Maciej Piliński: – My w Solar Energy o tej transformacji energetycznej, czyli przesiadaniu się do elektrycznych samochodów, czy ogrzewaniu domu energią elektryczną, mówimy już od dawna. Mamy taką wizję „24 godzin słońca”. Uważamy, że całość energii, która jest wykorzystywana na świecie może pochodzić z odnawialnych źródeł energii, a nie z paliw kopalnych. I właśnie ta tragedia, która dzieje się obecnie w Ukrainie, tak naprawdę chyba uświadomiła nam, że transformacja energetyczna musi nastąpić znacznie szybciej, niż zakładaliśmy to do tej pory. Wiele firm deklarowało, że do 2035 r. przestanie produkować spalinowe samochody i przejdzie na produkcję samochodów elektrycznych lub napędzanych wodorem, który także jest bardzo ciekawym wyzwaniem dla Froniusa. Za 10 lat będziemy żyli w zupełnie innej rzeczywistości, gdzie Fronius ma bardzo duży potencjał do dalszego rozwoju i pozyskiwania kolejnych rynków.
Panie Macieju, gdyby mógł Pan jeszcze wspomnieć o tym wodorze.
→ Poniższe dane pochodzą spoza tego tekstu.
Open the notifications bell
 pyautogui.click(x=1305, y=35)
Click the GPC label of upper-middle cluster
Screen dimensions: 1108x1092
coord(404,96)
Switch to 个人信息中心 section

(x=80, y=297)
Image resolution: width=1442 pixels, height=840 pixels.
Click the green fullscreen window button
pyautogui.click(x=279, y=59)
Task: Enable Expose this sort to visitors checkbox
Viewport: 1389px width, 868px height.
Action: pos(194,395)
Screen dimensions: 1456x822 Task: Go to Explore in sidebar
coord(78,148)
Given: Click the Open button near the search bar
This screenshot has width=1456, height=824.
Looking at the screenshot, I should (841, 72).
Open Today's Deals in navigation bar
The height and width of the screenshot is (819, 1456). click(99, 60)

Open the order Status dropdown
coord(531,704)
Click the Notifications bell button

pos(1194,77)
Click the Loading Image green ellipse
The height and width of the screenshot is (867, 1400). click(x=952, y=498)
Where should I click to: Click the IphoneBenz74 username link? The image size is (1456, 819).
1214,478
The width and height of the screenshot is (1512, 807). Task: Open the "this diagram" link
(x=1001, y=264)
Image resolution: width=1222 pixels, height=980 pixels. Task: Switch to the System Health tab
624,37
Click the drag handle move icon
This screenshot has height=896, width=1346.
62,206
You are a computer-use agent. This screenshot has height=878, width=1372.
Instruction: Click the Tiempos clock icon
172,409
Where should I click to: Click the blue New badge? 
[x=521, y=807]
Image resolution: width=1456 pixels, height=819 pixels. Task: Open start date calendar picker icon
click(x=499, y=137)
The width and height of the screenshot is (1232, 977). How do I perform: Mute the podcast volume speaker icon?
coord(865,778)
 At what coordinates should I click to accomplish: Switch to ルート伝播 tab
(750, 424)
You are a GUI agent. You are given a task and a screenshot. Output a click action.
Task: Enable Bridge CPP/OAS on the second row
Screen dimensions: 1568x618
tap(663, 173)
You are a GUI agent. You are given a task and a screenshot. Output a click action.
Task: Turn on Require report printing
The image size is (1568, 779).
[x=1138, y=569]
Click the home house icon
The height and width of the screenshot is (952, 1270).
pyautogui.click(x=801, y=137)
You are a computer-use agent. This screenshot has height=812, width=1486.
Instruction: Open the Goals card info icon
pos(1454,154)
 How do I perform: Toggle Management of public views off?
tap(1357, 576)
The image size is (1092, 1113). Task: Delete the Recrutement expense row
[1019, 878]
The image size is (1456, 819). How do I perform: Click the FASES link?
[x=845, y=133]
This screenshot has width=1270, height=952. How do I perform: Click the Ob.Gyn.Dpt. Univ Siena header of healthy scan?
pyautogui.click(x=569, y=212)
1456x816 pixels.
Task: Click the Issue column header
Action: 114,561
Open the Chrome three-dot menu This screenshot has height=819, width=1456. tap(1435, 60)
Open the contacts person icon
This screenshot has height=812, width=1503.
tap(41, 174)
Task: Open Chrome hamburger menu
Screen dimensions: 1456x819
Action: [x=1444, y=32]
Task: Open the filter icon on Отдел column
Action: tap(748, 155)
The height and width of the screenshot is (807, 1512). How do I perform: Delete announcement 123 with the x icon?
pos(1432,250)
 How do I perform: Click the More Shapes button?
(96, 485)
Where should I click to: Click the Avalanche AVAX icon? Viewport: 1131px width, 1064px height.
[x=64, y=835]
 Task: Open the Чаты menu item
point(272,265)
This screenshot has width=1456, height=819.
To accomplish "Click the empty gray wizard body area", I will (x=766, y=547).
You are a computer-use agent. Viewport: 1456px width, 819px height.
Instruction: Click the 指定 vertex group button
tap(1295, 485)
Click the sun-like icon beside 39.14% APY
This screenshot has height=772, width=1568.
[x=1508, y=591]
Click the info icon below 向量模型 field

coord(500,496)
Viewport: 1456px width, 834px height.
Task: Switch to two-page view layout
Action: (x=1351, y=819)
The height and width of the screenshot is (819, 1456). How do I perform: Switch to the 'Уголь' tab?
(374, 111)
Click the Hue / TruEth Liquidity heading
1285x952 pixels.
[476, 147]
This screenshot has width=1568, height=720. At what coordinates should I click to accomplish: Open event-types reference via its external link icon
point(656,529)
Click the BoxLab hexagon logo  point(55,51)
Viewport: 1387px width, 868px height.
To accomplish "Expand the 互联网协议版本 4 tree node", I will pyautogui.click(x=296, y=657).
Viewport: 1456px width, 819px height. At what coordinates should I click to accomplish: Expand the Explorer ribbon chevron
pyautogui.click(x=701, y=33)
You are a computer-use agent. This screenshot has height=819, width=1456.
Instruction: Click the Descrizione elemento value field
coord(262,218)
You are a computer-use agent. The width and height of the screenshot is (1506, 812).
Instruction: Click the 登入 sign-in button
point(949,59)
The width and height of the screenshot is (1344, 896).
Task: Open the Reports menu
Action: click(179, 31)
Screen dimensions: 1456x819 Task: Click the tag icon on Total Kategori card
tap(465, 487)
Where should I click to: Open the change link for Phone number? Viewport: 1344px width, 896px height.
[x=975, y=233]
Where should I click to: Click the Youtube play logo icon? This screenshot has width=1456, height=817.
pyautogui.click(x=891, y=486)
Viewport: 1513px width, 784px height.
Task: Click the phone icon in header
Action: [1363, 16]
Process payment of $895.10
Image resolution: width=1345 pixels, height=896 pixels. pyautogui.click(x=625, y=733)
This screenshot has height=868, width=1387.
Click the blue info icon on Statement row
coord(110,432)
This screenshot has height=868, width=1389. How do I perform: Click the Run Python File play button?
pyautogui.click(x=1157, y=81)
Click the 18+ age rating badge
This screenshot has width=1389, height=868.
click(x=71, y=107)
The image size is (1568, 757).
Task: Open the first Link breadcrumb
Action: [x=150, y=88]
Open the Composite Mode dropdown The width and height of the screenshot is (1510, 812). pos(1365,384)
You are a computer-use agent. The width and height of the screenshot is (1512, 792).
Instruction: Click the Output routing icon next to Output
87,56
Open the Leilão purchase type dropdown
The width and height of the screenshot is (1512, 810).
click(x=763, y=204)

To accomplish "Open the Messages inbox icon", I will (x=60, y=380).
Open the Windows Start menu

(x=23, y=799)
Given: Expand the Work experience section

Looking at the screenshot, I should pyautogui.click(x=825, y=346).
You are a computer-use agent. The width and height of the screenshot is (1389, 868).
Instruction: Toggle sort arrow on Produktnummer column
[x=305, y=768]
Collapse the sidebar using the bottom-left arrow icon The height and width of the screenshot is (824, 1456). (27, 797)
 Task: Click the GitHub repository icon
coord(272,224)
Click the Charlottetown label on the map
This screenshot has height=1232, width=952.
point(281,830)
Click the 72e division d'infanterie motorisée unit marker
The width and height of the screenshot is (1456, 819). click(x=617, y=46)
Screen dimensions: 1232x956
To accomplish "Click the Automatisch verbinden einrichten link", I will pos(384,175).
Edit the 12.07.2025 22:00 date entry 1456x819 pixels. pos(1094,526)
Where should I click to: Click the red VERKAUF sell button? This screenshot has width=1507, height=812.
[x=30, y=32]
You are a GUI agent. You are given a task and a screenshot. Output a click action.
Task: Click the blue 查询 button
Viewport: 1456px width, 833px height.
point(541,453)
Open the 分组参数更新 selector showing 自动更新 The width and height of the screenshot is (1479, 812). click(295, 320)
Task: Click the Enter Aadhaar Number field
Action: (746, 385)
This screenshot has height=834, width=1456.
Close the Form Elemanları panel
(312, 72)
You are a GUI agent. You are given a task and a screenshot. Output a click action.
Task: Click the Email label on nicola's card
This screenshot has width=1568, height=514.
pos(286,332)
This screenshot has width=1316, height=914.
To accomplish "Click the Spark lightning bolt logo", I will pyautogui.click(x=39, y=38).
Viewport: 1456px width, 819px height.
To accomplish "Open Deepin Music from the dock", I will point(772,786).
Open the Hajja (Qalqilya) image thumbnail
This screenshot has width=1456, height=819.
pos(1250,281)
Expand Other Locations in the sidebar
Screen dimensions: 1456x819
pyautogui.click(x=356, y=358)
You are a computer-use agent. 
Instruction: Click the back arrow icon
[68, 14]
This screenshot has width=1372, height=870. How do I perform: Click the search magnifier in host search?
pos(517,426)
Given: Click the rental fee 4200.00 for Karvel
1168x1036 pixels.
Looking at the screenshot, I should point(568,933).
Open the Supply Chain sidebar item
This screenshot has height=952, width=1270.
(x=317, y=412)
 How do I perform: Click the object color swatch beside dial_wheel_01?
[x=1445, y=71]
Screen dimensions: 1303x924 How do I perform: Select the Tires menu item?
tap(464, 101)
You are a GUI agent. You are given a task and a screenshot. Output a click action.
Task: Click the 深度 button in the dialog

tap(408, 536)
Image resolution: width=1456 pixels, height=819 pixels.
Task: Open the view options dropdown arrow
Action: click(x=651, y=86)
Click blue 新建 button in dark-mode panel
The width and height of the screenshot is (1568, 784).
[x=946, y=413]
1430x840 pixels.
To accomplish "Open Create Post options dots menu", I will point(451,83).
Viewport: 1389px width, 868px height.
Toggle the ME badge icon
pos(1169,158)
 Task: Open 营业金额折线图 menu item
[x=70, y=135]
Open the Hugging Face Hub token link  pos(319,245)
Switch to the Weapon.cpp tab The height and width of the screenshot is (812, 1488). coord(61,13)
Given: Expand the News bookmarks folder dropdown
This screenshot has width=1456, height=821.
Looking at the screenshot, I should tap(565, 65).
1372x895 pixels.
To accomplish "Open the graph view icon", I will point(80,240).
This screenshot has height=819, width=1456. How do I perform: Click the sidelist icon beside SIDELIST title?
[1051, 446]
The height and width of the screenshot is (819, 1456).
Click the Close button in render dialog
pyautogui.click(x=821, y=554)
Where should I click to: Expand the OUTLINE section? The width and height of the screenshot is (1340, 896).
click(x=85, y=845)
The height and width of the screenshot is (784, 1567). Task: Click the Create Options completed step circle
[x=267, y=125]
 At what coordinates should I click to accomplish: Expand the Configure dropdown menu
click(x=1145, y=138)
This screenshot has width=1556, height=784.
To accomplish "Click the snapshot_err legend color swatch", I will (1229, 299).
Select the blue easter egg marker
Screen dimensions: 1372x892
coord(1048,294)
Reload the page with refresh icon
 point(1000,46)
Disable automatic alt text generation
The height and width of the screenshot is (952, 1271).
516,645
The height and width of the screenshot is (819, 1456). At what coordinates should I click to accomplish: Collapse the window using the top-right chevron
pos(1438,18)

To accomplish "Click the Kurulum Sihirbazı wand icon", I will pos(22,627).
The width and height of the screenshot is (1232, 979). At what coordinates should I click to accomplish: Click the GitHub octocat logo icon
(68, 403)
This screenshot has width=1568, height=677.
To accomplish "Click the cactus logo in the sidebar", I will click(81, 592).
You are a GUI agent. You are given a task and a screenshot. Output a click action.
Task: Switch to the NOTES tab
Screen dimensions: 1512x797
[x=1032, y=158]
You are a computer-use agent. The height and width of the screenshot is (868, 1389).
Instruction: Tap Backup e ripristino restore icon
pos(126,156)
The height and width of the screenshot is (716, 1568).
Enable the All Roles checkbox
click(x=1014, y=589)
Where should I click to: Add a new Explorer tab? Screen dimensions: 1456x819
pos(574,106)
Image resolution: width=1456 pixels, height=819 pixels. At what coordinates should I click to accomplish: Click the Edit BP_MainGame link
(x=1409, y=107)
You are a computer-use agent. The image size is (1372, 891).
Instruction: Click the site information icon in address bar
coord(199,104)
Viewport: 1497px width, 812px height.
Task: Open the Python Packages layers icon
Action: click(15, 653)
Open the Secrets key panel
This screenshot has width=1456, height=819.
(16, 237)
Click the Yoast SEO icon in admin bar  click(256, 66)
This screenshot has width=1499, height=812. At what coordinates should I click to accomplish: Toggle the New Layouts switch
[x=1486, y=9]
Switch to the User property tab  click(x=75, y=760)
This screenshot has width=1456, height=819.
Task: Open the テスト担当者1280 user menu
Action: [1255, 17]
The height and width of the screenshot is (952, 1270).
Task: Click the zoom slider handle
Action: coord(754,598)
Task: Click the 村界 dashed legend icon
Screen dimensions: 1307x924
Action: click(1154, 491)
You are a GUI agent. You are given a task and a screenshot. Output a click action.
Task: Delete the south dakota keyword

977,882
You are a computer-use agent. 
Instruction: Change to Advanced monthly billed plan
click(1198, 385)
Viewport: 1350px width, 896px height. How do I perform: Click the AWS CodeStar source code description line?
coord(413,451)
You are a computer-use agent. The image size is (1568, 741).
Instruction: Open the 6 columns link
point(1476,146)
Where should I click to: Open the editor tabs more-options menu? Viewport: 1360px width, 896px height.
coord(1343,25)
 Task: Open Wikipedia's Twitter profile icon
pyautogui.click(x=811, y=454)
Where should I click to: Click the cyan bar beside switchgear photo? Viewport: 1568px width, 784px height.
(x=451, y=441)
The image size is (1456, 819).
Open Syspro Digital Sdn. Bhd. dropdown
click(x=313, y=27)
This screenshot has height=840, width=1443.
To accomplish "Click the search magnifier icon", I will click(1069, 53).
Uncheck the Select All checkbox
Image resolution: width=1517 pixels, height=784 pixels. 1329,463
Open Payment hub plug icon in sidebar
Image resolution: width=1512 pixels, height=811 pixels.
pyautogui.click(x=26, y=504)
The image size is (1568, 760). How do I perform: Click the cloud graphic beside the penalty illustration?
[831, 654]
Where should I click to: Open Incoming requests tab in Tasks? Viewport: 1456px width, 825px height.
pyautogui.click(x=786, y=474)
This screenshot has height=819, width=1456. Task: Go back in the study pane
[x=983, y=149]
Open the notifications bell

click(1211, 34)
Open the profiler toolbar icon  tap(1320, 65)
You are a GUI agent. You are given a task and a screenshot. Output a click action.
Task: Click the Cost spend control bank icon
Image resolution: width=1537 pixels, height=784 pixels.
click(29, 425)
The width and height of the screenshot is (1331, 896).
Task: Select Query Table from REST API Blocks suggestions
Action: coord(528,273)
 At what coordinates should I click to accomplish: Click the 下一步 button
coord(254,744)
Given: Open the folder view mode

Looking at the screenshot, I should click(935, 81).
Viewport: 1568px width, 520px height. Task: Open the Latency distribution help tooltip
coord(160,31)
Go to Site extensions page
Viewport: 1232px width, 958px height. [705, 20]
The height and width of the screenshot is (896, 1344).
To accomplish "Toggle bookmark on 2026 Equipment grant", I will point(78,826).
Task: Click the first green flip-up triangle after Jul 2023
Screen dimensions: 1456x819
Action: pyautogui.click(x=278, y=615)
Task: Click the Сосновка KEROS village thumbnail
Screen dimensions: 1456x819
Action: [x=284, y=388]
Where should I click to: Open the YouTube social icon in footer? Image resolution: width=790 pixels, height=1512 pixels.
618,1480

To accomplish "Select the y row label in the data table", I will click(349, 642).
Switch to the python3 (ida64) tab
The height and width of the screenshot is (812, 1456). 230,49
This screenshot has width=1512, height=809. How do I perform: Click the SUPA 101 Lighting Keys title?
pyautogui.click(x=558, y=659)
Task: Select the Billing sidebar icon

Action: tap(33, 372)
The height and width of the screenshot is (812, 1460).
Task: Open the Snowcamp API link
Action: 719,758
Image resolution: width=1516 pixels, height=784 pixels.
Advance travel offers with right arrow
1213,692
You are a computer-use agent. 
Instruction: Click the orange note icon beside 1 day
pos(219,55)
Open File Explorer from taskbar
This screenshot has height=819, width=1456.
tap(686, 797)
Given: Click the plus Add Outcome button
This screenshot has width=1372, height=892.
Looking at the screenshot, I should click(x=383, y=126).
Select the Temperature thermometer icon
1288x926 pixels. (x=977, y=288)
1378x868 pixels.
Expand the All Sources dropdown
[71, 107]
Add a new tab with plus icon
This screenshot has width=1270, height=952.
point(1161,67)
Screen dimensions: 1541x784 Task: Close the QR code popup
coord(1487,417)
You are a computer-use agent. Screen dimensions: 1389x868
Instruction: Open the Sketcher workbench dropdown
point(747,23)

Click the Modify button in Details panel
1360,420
Maciej Piliński: – To jest bardzo ciekawa technologia. Projektujemy i budujemy stacje, które potrafią pozyskiwać wodór w procesie elektrolizy, właśnie przy użyciu energii elektrycznej pochodzącej chociażby z fotowoltaiki albo elektrowni wiatrowych. Obecnie ten rynek mocno przypomina to, co działo się na rynku fotowoltaiki jeszcze w 2012 r. Kiedyś budowa jednej instalacji na dachu domu prywatnego to był bardzo duży koszt, a także wyzwanie pod kątem projektowym, logistycznym i właściwie każdym innym też. Teraz to jest codzienność. W przypadku wodoru za 10 lat samochody napędzane wodorem też będą stanowiły codzienność i tutaj Fronius też ma duże pole do popisu.
TO JUŻ 10 LAT OBECNOŚCI FRONIUS W POLSCE
„Tworzenie firmy to nie sprint. To maraton” – mawia Elon Musk. Patrząc przez pryzmat ostatnich 10 lat z pewnością można powiedzieć, że był to długodystansowy bieg. W trakcie jego trwania udało się poczynić kilka imponujących kroków. Do takich z pewnością należy zaliczyć dwie siedziby na terenie kraju, kompleksowo wyposażony Demo Room, wysunięcie komórki Solar Energy na pozycję lidera w branży i przede wszystkim stworzenie ambitnego, doświadczonego zespołu, bez którego zdobycie sporej części rynku nie byłoby możliwe.